- [WRITTEN EXERCISE 1] Below, after the article, come the records. Reproduce the stretch of the records from the line containing "The image size is (600, 382)." through the line containing "550x382 pixels. [x=408, y=99]", keeping both of those lines.

- [TEXT SECTION]
= Joseph Smith's views on Black people =

Mormon founder's teachings on race

Joseph Smith's views on Black people varied during his lifetime. As founder of the Latter Day Saint movement, he included Black people in many ordinances and priesthood ordinations, but held multi-faceted views on racial segregation, the curses of Cain and Ham, and shifted his views on slavery several times, eventually coming to take an anti-slavery stance later in his life.

==Curses of Cain and Ham==

Smith taught that Black people were under the curse of Ham, and the curse of Cain. He referred to the curses as a justification for slavery, and also taught that dark skin marked people of African ancestry as cursed by God. In Smith's revisions of the King James Bible, and production of the Book of Abraham (part of the Pearl of Great Price) he traced their cursed state back to the curses placed on Cain and Ham, and linked the two curses by positioning Ham's Canaanite posterity as matrilinear descendants of Cain. In another book of the Pearl of Great Price the descendants of Cain are described as dark-skinned. The biblical account of the Hamitic curse origins states that Ham discovered his father Noah drunk and naked in his tent. Because of this, Noah cursed Ham's son, Canaan to be "servants of servants". Although the scriptures do not mention Ham's skin color, some doctrines associated the curse with Black people and used it to justify slavery.

==Temple and priesthood ordinances==

Smith was present at the priesthood ordination of Elijah Abel, a man of partial African descent, to the offices of both elder and seventy, and allowed for the ordination of a couple of other Black men into the priesthood of the early church. Smith's successor, Brigham Young, would later adopt the policy of prohibiting Black people from receiving the priesthood after Smith's death. In 1841, Joseph Smith stated that if the opportunity to Black people were equal to the opportunity provided to White people, Black people could perform as well or even outperform White people. Joseph Smith stated, about Black individuals, "They have souls, and are subjects of salvation. Go into Cincinnati or any city, and find an educated negro, who rides in his carriage, and you will see a man who has risen by the powers of his own mind to his exalted state of respectability."

- [WRITTEN EXERCISE 2] Write out the stretch of the article on Joseph Smith's views from "Joseph Smith's views on Black people varied" through "in his life." word for word.

- [DATA SECTION]
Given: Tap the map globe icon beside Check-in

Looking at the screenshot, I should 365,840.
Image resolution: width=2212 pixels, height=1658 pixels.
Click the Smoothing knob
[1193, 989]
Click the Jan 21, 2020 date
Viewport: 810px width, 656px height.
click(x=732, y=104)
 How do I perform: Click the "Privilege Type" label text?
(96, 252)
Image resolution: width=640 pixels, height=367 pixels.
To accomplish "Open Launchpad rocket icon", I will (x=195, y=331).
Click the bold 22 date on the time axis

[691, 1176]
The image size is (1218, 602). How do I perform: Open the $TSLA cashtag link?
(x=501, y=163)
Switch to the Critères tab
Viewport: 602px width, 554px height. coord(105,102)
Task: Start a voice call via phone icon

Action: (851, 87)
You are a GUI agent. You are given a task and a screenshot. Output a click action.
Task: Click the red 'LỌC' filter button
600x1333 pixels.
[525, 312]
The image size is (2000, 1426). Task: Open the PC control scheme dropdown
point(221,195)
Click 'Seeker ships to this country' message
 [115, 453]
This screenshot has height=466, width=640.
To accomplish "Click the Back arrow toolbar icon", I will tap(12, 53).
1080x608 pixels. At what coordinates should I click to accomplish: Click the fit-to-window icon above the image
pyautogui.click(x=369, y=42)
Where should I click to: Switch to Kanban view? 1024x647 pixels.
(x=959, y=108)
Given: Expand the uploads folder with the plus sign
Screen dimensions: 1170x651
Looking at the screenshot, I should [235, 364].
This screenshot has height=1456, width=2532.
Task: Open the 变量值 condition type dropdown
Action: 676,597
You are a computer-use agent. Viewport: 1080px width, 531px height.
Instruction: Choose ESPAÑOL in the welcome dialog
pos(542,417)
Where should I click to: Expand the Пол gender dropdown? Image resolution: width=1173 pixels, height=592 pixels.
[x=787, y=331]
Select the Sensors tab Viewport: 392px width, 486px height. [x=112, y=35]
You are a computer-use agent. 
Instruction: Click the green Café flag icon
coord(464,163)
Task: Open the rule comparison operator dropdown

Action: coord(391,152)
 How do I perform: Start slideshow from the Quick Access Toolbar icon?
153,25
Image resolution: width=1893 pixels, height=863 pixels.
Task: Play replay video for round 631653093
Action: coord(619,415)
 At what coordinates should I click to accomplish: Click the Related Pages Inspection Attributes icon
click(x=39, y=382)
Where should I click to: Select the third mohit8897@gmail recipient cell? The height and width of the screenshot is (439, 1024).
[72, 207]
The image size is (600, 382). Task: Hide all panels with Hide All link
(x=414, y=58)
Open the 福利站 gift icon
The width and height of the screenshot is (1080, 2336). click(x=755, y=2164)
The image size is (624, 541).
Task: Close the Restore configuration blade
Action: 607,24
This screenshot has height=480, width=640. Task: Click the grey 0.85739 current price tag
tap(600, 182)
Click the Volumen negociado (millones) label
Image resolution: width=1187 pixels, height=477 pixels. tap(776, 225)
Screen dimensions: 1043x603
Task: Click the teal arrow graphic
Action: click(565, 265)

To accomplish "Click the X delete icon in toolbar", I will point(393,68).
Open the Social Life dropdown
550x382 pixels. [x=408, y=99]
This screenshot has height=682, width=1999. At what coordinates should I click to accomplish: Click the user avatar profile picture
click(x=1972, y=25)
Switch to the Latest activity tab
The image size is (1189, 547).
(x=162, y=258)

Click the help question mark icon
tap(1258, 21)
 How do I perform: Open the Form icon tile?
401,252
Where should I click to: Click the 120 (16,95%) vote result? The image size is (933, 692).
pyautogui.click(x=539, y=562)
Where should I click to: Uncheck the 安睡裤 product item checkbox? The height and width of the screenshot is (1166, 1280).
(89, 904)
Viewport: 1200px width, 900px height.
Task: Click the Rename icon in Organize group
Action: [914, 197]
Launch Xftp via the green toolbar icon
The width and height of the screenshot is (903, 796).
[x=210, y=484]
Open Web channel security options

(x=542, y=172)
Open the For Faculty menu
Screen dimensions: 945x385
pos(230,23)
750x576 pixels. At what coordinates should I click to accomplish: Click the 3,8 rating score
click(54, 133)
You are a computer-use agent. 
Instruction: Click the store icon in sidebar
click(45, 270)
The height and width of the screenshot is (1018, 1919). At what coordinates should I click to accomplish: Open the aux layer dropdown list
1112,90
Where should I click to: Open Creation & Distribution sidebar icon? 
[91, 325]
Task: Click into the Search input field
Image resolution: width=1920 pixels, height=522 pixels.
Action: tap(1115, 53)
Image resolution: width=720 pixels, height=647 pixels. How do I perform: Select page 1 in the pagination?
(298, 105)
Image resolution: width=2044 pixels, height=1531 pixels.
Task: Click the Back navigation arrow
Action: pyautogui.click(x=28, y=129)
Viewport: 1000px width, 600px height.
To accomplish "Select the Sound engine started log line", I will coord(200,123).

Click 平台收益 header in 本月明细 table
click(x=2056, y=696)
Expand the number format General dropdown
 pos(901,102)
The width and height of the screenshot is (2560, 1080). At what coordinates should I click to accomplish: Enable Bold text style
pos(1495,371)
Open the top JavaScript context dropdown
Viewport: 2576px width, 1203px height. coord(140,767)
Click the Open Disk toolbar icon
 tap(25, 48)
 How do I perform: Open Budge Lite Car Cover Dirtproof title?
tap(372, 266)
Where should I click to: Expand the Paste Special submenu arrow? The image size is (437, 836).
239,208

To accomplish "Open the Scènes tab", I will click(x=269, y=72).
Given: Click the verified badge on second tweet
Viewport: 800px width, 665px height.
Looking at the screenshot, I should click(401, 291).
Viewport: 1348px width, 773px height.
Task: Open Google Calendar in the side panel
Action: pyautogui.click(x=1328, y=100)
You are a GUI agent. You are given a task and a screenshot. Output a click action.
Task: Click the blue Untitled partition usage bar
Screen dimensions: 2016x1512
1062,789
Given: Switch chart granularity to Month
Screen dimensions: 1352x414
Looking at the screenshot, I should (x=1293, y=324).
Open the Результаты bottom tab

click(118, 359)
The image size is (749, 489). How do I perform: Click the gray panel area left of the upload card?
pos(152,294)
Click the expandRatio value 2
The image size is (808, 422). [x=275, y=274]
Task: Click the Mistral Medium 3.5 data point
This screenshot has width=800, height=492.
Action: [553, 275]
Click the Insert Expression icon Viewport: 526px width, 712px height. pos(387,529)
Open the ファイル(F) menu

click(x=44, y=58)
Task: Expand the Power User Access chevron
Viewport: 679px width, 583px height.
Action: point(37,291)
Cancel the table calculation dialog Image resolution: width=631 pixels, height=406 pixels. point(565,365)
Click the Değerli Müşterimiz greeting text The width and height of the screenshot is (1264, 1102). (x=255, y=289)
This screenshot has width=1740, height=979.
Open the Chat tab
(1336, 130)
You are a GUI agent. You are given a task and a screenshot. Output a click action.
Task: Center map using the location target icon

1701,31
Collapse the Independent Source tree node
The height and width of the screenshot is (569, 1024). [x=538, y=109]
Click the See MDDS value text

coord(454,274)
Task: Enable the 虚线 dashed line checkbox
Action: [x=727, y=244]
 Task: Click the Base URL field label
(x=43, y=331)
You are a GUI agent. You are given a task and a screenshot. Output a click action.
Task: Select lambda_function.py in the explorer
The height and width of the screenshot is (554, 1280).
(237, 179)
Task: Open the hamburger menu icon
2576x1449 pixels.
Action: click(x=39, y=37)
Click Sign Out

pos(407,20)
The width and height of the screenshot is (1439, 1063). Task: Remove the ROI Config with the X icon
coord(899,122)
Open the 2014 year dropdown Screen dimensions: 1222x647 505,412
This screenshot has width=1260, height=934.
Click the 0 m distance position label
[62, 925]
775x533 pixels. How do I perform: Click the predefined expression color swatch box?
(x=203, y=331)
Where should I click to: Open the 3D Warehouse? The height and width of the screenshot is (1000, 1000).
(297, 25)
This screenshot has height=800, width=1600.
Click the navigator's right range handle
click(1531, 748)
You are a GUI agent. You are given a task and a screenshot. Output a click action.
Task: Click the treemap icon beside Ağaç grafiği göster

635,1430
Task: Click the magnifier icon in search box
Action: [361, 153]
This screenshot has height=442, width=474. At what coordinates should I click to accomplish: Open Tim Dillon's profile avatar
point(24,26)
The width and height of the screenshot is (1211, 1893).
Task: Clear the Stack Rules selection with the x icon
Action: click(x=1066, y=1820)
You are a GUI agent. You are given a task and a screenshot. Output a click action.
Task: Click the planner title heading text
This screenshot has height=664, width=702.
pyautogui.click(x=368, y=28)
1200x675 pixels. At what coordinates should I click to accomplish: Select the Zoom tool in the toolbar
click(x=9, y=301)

- [FULL ANSWER 1]
The image size is (600, 382). Task: Hide all panels with Hide All link
(x=414, y=58)
Open the 福利站 gift icon
The width and height of the screenshot is (1080, 2336). click(x=755, y=2164)
The image size is (624, 541).
Task: Close the Restore configuration blade
Action: 607,24
This screenshot has height=480, width=640. Task: Click the grey 0.85739 current price tag
tap(600, 182)
Click the Volumen negociado (millones) label
Image resolution: width=1187 pixels, height=477 pixels. tap(776, 225)
Screen dimensions: 1043x603
Task: Click the teal arrow graphic
Action: click(565, 265)

To accomplish "Click the X delete icon in toolbar", I will point(393,68).
Open the Social Life dropdown
550x382 pixels. [x=408, y=99]

- [FULL ANSWER 2]
Joseph Smith's views on Black people varied during his lifetime. As founder of the Latter Day Saint movement, he included Black people in many ordinances and priesthood ordinations, but held multi-faceted views on racial segregation, the curses of Cain and Ham, and shifted his views on slavery several times, eventually coming to take an anti-slavery stance later in his life.